*Exercise materials*.

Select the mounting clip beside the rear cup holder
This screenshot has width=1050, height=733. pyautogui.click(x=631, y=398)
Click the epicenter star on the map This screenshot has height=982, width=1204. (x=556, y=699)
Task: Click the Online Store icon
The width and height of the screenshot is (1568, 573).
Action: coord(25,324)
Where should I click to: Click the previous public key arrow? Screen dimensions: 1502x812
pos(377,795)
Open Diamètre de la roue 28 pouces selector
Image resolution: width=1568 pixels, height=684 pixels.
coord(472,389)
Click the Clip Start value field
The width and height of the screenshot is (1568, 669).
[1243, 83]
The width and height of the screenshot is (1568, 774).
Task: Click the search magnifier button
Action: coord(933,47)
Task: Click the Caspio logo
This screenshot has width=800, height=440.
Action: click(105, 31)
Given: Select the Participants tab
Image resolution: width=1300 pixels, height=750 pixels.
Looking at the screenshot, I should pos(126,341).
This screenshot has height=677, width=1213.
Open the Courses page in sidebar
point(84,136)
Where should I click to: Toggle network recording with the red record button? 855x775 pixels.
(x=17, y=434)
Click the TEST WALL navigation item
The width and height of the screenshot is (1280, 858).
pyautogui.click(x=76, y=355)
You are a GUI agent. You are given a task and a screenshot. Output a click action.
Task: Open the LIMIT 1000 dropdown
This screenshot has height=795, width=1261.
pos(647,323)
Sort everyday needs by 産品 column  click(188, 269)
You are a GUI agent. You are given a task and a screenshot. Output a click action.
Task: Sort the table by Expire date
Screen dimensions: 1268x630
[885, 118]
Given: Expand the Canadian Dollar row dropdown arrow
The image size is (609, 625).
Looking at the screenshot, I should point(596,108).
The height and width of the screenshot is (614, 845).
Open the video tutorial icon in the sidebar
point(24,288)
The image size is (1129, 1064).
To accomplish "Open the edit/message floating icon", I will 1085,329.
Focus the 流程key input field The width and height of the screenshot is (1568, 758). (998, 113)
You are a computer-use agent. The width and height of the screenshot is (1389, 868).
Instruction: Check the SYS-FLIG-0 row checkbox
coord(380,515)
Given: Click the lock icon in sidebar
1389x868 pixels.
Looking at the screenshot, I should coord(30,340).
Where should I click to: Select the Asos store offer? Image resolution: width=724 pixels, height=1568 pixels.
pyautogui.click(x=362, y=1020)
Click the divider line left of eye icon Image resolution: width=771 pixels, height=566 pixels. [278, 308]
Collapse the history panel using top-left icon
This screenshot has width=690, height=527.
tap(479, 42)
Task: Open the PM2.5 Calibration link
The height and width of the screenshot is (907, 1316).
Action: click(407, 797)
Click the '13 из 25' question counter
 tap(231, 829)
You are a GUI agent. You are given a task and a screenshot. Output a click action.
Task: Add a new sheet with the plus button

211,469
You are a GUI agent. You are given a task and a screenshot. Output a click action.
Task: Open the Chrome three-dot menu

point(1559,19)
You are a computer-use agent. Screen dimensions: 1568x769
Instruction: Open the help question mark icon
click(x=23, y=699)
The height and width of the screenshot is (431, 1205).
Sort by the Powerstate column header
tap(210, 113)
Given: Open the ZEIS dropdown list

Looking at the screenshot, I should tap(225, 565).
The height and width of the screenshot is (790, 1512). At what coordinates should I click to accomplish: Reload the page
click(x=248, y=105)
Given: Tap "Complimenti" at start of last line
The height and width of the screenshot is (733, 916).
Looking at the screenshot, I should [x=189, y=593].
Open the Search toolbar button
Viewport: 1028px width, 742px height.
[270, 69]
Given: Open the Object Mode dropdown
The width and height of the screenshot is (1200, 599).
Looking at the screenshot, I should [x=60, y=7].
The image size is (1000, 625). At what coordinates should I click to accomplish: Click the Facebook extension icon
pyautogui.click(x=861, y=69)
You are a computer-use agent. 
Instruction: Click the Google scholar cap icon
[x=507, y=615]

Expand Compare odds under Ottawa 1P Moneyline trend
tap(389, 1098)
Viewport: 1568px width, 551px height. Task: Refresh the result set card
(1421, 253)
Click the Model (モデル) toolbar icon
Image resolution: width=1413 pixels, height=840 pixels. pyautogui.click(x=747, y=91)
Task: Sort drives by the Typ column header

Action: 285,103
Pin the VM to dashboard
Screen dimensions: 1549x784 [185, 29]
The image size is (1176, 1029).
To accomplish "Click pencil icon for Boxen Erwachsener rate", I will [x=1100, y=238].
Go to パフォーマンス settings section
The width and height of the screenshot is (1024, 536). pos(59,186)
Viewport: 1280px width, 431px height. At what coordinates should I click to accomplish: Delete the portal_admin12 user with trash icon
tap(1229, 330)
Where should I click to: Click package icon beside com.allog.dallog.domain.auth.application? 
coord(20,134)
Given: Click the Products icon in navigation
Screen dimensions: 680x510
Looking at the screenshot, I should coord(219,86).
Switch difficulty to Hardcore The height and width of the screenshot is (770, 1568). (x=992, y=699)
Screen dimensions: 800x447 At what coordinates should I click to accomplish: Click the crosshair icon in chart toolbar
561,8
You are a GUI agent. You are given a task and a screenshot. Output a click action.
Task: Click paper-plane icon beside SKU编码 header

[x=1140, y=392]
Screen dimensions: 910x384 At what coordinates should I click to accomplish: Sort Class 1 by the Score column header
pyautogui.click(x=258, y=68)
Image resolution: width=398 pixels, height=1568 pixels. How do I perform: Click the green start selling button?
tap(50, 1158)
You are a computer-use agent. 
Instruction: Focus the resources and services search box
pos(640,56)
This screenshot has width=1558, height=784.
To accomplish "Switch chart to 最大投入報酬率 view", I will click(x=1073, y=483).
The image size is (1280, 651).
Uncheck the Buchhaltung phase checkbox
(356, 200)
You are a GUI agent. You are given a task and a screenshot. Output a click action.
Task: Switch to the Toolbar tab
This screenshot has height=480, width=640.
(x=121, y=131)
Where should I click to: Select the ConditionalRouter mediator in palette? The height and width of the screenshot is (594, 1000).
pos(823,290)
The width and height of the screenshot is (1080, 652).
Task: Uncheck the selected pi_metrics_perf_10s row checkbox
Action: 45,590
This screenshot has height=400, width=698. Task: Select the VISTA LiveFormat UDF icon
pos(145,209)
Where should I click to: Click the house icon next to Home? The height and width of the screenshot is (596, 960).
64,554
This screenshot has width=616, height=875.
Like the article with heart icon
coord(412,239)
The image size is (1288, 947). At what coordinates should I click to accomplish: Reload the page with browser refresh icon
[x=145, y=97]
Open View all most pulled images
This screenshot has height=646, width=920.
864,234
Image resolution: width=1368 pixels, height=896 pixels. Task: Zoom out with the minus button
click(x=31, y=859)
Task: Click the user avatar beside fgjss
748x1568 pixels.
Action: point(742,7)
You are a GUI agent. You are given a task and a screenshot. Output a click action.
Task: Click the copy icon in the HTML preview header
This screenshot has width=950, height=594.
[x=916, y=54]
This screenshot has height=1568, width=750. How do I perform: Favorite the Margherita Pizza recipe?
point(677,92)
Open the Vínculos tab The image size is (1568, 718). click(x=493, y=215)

*Written instruction*. Rewrite the records from the line that contains "Collapse the history" through the line that contains "The width and height of the screenshot is (1024, 536).", changing every "dropdown" to "drop-down" and leaving everything else the same.

*Correct response*.
Collapse the history panel using top-left icon
This screenshot has width=690, height=527.
tap(479, 42)
Task: Open the PM2.5 Calibration link
The height and width of the screenshot is (907, 1316).
Action: click(407, 797)
Click the '13 из 25' question counter
 tap(231, 829)
You are a GUI agent. You are given a task and a screenshot. Output a click action.
Task: Add a new sheet with the plus button

211,469
You are a GUI agent. You are given a task and a screenshot. Output a click action.
Task: Open the Chrome three-dot menu

point(1559,19)
You are a computer-use agent. Screen dimensions: 1568x769
Instruction: Open the help question mark icon
click(x=23, y=699)
The height and width of the screenshot is (431, 1205).
Sort by the Powerstate column header
tap(210, 113)
Given: Open the ZEIS drop-down list

Looking at the screenshot, I should tap(225, 565).
The height and width of the screenshot is (790, 1512). At what coordinates should I click to accomplish: Reload the page
click(x=248, y=105)
Given: Tap "Complimenti" at start of last line
The height and width of the screenshot is (733, 916).
Looking at the screenshot, I should [x=189, y=593].
Open the Search toolbar button
Viewport: 1028px width, 742px height.
[270, 69]
Given: Open the Object Mode drop-down
The width and height of the screenshot is (1200, 599).
Looking at the screenshot, I should [x=60, y=7].
The image size is (1000, 625). At what coordinates should I click to accomplish: Click the Facebook extension icon
pyautogui.click(x=861, y=69)
You are a computer-use agent. 
Instruction: Click the Google scholar cap icon
[x=507, y=615]

Expand Compare odds under Ottawa 1P Moneyline trend
tap(389, 1098)
Viewport: 1568px width, 551px height. Task: Refresh the result set card
(1421, 253)
Click the Model (モデル) toolbar icon
Image resolution: width=1413 pixels, height=840 pixels. pyautogui.click(x=747, y=91)
Task: Sort drives by the Typ column header

Action: 285,103
Pin the VM to dashboard
Screen dimensions: 1549x784 [185, 29]
The image size is (1176, 1029).
To accomplish "Click pencil icon for Boxen Erwachsener rate", I will [x=1100, y=238].
Go to パフォーマンス settings section
The width and height of the screenshot is (1024, 536). pos(59,186)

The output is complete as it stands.